Friday, January 14, 2011

Kennedy and Nixon on Communism

This blog generally analyzes internal Russian affairs in the Soviet, and especially early Soviet, period. However, as this blog's opinions necessarily reflect the American biases of its principle author, from time to time we shall endeavor to interrogate the historical perceptions of Americans toward the USSR. The fiftieth anniversary of President John F. Kennedy's inauguration, celebrated by a variety of special programs on Comcast's "on demand" offerings, is a perfect opportunity for such an exploration.

What, for instance, do the first two Nixon-Kennedy presidential debates reveal about America's relationship to the Soviet Union in 1960? In the first place, the two men agreed that Communist Russia represented a clear and present danger to the United States. While not specifically referencing Russia's nuclear arsenal, Nixon and Kennedy each explained to their potential audience of 180 million Americans, that Communism was a tyrannical, fanatical philosophy of un-freedom espoused by a determined enemy of the United States. Khrushchev, the leader of this morally bankrupt regime, had just threatened to "bury" his capitalist opponents and banged on the table at the United Nations. Nixon, unimpressed, called the man a "butcher of thousands," in a gross understatement of the historical record, and said that he would raise taxes "without hesitation" to combat the international threat of Communism. Kennedy, eager to show his own impeccable credentials as a leader in the fight against the encroachments of the Soviet Union, said that he and other Democratic leaders in the Congress had tried to spend more than Eisenhower had put forth in his military budget.
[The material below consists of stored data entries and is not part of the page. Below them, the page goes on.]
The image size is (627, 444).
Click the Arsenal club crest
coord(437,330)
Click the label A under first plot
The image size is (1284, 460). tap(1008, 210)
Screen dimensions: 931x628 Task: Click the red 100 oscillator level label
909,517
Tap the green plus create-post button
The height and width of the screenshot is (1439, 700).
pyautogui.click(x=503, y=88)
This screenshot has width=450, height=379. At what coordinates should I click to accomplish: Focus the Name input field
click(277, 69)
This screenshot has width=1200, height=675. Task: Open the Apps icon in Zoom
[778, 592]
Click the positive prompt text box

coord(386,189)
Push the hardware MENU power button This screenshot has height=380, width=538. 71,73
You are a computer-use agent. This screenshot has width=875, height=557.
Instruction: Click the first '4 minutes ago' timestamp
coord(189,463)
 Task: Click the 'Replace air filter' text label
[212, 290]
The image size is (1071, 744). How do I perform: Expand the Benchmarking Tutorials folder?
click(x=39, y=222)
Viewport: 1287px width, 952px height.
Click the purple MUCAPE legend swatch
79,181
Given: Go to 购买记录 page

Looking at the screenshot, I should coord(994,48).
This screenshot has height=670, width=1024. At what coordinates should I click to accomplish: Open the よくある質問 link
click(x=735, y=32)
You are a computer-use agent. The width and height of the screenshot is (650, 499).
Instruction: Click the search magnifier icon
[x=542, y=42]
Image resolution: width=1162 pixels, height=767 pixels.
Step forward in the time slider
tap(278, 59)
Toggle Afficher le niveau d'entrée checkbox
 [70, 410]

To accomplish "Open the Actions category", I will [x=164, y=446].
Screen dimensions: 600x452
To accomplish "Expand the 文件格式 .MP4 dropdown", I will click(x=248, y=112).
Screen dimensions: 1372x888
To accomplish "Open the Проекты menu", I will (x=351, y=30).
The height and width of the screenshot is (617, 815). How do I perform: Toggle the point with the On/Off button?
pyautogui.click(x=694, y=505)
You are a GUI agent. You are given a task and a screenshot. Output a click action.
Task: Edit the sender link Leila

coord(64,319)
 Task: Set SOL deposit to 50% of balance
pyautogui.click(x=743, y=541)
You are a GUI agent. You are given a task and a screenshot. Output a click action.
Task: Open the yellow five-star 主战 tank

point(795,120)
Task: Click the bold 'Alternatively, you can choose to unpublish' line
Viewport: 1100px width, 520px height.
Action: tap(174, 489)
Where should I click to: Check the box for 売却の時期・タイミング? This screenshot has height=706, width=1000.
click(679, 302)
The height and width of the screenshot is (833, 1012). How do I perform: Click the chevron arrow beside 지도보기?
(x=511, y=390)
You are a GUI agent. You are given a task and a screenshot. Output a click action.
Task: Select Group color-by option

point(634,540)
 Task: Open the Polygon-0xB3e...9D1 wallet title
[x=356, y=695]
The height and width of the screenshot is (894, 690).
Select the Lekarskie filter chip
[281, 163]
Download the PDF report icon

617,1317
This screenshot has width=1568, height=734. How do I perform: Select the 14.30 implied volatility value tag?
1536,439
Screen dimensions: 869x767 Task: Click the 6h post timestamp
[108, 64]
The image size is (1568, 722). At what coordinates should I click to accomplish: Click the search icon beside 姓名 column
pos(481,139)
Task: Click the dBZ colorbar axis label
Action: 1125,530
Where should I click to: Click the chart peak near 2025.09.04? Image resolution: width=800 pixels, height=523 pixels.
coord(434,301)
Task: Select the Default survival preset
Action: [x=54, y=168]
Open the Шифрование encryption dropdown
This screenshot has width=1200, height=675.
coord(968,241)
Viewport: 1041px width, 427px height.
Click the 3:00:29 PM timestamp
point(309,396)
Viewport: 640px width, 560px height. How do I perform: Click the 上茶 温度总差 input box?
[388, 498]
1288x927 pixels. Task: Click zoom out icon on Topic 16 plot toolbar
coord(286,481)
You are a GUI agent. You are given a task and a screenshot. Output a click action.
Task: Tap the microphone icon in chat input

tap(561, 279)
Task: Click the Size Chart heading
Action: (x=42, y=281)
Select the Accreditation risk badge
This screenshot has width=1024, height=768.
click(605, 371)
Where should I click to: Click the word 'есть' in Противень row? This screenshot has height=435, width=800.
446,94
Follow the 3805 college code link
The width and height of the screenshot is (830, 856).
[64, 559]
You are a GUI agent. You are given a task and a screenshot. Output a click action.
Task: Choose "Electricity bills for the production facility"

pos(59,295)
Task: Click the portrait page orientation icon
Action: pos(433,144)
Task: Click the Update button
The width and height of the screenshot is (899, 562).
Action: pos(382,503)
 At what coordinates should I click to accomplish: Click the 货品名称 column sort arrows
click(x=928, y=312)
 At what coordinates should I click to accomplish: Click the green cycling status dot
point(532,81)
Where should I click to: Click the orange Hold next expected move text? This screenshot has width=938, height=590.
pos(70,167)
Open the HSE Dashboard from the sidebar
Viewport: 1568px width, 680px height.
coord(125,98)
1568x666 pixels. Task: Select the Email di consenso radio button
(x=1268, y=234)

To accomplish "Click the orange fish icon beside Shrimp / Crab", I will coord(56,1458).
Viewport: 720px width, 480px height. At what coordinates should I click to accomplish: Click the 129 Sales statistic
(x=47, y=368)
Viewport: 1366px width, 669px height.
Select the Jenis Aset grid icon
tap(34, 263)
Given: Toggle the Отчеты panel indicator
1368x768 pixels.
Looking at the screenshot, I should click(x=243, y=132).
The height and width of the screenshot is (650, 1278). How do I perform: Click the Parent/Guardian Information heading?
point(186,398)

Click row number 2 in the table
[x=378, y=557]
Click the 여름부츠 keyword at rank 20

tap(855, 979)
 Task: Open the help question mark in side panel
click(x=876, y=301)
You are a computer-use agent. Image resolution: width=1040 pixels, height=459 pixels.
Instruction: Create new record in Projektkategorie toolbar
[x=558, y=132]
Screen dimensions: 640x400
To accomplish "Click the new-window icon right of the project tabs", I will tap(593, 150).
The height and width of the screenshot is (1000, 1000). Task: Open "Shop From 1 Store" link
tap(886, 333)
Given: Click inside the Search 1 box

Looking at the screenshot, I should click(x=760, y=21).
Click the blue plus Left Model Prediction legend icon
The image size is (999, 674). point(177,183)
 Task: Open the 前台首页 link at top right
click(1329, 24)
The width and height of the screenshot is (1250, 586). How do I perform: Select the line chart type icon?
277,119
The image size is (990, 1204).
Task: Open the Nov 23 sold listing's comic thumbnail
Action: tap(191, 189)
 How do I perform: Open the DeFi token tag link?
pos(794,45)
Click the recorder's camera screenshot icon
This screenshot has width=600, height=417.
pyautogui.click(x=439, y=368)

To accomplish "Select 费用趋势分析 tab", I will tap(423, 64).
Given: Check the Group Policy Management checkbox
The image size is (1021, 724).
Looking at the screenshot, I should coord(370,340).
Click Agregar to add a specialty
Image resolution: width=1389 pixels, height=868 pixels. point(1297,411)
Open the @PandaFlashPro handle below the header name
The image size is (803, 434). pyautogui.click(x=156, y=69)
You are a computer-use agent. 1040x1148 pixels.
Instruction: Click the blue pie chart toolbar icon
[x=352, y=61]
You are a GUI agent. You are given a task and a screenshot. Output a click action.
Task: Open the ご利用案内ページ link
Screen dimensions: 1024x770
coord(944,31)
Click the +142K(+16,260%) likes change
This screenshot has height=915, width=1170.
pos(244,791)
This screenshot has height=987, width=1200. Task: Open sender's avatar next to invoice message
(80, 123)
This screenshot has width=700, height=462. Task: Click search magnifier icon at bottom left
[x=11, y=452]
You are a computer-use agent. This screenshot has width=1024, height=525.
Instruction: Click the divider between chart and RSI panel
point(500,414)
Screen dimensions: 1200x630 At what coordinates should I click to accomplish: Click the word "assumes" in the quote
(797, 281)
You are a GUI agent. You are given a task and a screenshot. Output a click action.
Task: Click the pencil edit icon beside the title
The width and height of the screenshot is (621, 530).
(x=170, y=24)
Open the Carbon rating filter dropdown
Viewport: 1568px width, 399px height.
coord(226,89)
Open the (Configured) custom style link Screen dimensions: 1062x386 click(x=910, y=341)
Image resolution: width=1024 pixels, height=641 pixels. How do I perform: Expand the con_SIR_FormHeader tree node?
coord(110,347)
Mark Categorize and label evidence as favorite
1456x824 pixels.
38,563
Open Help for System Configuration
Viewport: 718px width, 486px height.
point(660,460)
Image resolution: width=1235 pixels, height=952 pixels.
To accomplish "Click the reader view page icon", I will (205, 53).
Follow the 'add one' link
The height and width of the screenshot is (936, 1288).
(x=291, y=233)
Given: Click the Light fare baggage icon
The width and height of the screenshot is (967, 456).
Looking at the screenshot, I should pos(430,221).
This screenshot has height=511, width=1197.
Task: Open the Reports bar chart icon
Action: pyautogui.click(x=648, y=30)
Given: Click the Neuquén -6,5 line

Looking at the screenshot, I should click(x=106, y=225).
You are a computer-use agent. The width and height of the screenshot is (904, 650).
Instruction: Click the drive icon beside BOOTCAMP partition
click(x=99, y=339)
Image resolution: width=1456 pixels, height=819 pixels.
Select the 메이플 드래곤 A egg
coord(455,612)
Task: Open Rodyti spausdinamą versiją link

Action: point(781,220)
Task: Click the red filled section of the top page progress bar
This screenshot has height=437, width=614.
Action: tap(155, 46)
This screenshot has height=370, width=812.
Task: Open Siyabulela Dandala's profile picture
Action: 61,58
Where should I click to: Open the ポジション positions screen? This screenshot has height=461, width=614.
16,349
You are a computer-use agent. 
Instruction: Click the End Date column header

The two men also agreed that the domestic situation in the United States was directly related to the international contest with Russia and its allies. If African-Americans were disenfranchised, or the economy stagnated, Russia would be the direct beneficiary, both in terms of its relative power and its reputation abroad.

The two men disagreed on one essential aspect of the Cold War: which side was winning? Nixon, understandably, claimed that the Eisenhower administration had stabilized the situation after Truman had lost China. The economy of the USSR, he said, represented only forty-four percent of the United States' GNP.

Kennedy demurred with Nixon's optimistic assessment, arguing that the tide of history threatened to change course and that Eisenhower had failed to keep the Communist menace at bay. Why hadn't the previous administration done more to win hearts and minds in Africa, Asia, and, most importantly, Latin America? Why hadn't Eisenhower sent more students and specialists overseas? Why had Nixon failed to criticize the dictator, Batista, in order to avert a radical as opposed to a democratic revolution in the country? Why had America been forced to lie about the downing of its U2 spy plane in Russian air space?

Kennedy asserted that the country had great cause to be dissatisfied with the government's "vigor." Even if the USSR's economy lagged behind that of America's, it was gaining ground quickly. It was educating more scientists and engineers than America. It was discovering and exploiting new natural resources faster than we were.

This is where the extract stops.